(Data entries)
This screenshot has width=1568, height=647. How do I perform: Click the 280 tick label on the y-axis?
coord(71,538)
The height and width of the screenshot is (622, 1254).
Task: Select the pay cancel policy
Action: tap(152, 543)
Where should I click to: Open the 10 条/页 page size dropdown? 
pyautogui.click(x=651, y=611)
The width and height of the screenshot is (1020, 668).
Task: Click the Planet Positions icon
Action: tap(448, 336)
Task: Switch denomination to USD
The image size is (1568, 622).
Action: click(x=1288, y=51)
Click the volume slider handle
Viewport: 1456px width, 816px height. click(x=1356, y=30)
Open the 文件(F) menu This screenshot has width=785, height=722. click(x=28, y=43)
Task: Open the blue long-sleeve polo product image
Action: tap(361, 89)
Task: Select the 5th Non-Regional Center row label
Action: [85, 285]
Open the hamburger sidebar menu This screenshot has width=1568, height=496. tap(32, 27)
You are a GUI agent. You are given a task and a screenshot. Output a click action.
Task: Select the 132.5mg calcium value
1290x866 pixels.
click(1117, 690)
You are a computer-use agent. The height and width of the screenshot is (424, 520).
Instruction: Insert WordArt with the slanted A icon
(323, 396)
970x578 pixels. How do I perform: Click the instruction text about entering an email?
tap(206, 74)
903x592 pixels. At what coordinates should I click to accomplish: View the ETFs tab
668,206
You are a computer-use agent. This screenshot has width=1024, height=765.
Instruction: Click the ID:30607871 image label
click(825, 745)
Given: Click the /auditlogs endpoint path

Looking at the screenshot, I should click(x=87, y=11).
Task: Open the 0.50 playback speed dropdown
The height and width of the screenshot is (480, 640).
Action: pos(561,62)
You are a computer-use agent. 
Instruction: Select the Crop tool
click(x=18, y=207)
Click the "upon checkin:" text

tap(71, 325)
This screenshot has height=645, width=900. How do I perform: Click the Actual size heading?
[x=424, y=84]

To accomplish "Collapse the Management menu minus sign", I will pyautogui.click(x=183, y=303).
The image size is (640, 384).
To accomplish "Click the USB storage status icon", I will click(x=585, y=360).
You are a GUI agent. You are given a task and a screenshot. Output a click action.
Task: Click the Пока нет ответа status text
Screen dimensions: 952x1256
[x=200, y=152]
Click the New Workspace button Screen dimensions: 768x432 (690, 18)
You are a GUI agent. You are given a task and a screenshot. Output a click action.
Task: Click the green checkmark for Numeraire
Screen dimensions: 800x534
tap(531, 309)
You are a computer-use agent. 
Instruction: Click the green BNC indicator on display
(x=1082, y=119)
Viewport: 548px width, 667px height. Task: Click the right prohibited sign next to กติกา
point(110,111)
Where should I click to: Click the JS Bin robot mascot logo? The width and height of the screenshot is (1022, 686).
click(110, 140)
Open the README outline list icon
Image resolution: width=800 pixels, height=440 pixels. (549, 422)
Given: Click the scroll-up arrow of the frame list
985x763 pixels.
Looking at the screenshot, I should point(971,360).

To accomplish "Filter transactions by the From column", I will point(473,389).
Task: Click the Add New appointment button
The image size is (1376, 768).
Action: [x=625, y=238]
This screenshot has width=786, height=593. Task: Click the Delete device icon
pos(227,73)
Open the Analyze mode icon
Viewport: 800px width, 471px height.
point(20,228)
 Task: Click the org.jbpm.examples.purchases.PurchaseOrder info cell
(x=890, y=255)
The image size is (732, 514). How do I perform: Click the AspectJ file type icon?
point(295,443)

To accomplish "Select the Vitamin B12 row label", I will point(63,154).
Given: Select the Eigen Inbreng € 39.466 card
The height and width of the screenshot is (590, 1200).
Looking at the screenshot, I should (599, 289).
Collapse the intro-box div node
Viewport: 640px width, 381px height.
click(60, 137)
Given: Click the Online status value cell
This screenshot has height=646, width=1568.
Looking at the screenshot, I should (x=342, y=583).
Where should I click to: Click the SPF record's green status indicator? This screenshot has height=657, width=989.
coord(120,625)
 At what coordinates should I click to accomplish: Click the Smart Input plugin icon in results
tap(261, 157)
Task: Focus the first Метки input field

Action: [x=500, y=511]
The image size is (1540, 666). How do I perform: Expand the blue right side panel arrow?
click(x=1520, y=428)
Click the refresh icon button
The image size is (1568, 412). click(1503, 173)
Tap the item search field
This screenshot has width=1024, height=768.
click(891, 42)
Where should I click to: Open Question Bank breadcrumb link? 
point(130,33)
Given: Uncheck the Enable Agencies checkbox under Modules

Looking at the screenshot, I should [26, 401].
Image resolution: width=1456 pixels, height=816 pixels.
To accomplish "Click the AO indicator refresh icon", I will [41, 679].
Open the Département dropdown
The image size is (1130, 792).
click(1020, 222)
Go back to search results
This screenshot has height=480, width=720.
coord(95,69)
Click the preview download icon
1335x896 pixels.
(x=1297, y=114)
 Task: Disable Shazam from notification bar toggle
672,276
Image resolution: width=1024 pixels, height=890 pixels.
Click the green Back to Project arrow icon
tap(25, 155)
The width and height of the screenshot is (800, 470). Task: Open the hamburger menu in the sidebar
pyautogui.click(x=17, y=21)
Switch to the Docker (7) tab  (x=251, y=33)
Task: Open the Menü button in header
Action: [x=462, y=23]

→ **Task directions**: Check each line of the entries for "value" and copy those that have it.

→ **Exercise solution**:
Task: Select the 132.5mg calcium value
Given: Click the Online status value cell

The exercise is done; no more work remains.